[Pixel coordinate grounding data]
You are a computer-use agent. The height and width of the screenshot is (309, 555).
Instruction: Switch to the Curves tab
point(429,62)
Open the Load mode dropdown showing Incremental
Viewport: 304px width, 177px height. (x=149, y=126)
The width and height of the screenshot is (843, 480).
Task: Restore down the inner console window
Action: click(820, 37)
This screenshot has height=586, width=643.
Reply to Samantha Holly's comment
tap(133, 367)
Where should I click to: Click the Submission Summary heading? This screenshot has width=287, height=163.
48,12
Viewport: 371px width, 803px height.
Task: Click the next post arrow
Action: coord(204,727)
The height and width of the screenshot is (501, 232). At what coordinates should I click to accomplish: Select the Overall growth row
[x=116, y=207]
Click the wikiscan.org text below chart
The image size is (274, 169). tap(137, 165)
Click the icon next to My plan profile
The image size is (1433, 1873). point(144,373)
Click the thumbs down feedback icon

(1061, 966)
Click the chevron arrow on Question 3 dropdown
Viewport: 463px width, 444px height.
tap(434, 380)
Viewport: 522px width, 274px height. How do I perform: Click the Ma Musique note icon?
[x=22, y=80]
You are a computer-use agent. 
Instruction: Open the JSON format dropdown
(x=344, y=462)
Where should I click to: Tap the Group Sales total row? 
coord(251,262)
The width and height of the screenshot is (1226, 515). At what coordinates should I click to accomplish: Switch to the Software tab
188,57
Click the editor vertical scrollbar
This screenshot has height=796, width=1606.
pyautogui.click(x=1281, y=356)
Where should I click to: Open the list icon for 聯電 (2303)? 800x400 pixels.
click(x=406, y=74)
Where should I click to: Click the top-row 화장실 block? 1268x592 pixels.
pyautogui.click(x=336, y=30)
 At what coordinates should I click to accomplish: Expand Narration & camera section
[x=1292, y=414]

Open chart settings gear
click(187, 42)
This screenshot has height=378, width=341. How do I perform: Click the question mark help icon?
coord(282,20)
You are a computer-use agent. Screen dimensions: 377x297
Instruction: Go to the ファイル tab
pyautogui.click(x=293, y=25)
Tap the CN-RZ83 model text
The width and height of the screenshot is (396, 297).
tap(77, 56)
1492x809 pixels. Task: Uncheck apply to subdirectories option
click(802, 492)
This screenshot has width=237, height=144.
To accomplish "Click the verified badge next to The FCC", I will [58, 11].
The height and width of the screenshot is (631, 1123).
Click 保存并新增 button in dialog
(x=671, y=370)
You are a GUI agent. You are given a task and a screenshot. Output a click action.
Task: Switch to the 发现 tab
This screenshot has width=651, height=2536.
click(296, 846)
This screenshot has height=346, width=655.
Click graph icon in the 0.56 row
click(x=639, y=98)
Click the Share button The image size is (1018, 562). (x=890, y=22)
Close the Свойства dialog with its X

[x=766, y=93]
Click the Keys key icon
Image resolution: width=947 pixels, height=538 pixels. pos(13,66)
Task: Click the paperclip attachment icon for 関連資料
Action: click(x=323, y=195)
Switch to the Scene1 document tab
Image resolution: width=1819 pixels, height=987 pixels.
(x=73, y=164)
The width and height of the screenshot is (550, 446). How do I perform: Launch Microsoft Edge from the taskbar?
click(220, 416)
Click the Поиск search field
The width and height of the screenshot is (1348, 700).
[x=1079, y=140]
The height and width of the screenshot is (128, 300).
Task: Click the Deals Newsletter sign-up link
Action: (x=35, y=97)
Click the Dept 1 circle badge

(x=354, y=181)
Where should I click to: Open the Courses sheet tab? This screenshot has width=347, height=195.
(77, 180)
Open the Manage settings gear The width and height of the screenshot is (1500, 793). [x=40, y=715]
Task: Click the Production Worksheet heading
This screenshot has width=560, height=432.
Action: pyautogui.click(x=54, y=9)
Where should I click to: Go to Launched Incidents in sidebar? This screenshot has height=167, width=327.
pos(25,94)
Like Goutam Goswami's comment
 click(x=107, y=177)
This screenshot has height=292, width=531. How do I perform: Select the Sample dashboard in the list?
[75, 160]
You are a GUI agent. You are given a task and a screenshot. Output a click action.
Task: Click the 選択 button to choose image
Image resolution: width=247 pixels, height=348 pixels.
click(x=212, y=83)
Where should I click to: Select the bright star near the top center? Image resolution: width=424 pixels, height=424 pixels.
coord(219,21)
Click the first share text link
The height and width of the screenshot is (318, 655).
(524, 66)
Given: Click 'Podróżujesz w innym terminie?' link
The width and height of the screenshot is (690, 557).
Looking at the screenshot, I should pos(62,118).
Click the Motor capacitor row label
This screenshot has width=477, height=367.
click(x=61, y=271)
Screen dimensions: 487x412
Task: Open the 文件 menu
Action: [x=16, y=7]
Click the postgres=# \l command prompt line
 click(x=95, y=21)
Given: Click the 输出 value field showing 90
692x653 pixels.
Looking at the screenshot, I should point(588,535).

TASK INSTRUCTIONS:
Write down all of the records again, word for word.

EXERCISE RESULT:
You are a computer-use agent. The height and width of the screenshot is (309, 555).
Instruction: Switch to the Curves tab
point(429,62)
Open the Load mode dropdown showing Incremental
Viewport: 304px width, 177px height. (x=149, y=126)
The width and height of the screenshot is (843, 480).
Task: Restore down the inner console window
Action: click(820, 37)
This screenshot has height=586, width=643.
Reply to Samantha Holly's comment
tap(133, 367)
Where should I click to: Click the Submission Summary heading? This screenshot has width=287, height=163.
48,12
Viewport: 371px width, 803px height.
Task: Click the next post arrow
Action: coord(204,727)
The height and width of the screenshot is (501, 232). At what coordinates should I click to accomplish: Select the Overall growth row
[x=116, y=207]
Click the wikiscan.org text below chart
The image size is (274, 169). tap(137, 165)
Click the icon next to My plan profile
The image size is (1433, 1873). point(144,373)
Click the thumbs down feedback icon

(1061, 966)
Click the chevron arrow on Question 3 dropdown
Viewport: 463px width, 444px height.
tap(434, 380)
Viewport: 522px width, 274px height. How do I perform: Click the Ma Musique note icon?
[x=22, y=80]
You are a computer-use agent. 
Instruction: Open the JSON format dropdown
(x=344, y=462)
Where should I click to: Tap the Group Sales total row? 
coord(251,262)
The width and height of the screenshot is (1226, 515). At what coordinates should I click to accomplish: Switch to the Software tab
188,57
Click the editor vertical scrollbar
This screenshot has height=796, width=1606.
pyautogui.click(x=1281, y=356)
Where should I click to: Open the list icon for 聯電 (2303)? 800x400 pixels.
click(x=406, y=74)
Where should I click to: Click the top-row 화장실 block? 1268x592 pixels.
pyautogui.click(x=336, y=30)
 At what coordinates should I click to accomplish: Expand Narration & camera section
[x=1292, y=414]

Open chart settings gear
click(187, 42)
This screenshot has height=378, width=341. How do I perform: Click the question mark help icon?
coord(282,20)
You are a computer-use agent. Screen dimensions: 377x297
Instruction: Go to the ファイル tab
pyautogui.click(x=293, y=25)
Tap the CN-RZ83 model text
The width and height of the screenshot is (396, 297).
tap(77, 56)
1492x809 pixels. Task: Uncheck apply to subdirectories option
click(802, 492)
This screenshot has width=237, height=144.
To accomplish "Click the verified badge next to The FCC", I will [58, 11].
The height and width of the screenshot is (631, 1123).
Click 保存并新增 button in dialog
(x=671, y=370)
You are a GUI agent. You are given a task and a screenshot. Output a click action.
Task: Switch to the 发现 tab
This screenshot has width=651, height=2536.
click(296, 846)
This screenshot has height=346, width=655.
Click graph icon in the 0.56 row
click(x=639, y=98)
Click the Share button The image size is (1018, 562). (x=890, y=22)
Close the Свойства dialog with its X

[x=766, y=93]
Click the Keys key icon
Image resolution: width=947 pixels, height=538 pixels. pos(13,66)
Task: Click the paperclip attachment icon for 関連資料
Action: click(x=323, y=195)
Switch to the Scene1 document tab
Image resolution: width=1819 pixels, height=987 pixels.
(x=73, y=164)
The width and height of the screenshot is (550, 446). How do I perform: Launch Microsoft Edge from the taskbar?
click(220, 416)
Click the Поиск search field
The width and height of the screenshot is (1348, 700).
[x=1079, y=140]
The height and width of the screenshot is (128, 300).
Task: Click the Deals Newsletter sign-up link
Action: (x=35, y=97)
Click the Dept 1 circle badge

(x=354, y=181)
Where should I click to: Open the Courses sheet tab? This screenshot has width=347, height=195.
(77, 180)
Open the Manage settings gear The width and height of the screenshot is (1500, 793). [x=40, y=715]
Task: Click the Production Worksheet heading
This screenshot has width=560, height=432.
Action: pyautogui.click(x=54, y=9)
Where should I click to: Go to Launched Incidents in sidebar? This screenshot has height=167, width=327.
pos(25,94)
Like Goutam Goswami's comment
 click(x=107, y=177)
This screenshot has height=292, width=531. How do I perform: Select the Sample dashboard in the list?
[75, 160]
You are a GUI agent. You are given a task and a screenshot. Output a click action.
Task: Click the 選択 button to choose image
Image resolution: width=247 pixels, height=348 pixels.
click(x=212, y=83)
Where should I click to: Select the bright star near the top center? Image resolution: width=424 pixels, height=424 pixels.
coord(219,21)
Click the first share text link
The height and width of the screenshot is (318, 655).
(524, 66)
Given: Click 'Podróżujesz w innym terminie?' link
The width and height of the screenshot is (690, 557).
Looking at the screenshot, I should pos(62,118).
Click the Motor capacitor row label
This screenshot has width=477, height=367.
click(x=61, y=271)
Screen dimensions: 487x412
Task: Open the 文件 menu
Action: [x=16, y=7]
Click the postgres=# \l command prompt line
 click(x=95, y=21)
Given: Click the 输出 value field showing 90
692x653 pixels.
Looking at the screenshot, I should point(588,535).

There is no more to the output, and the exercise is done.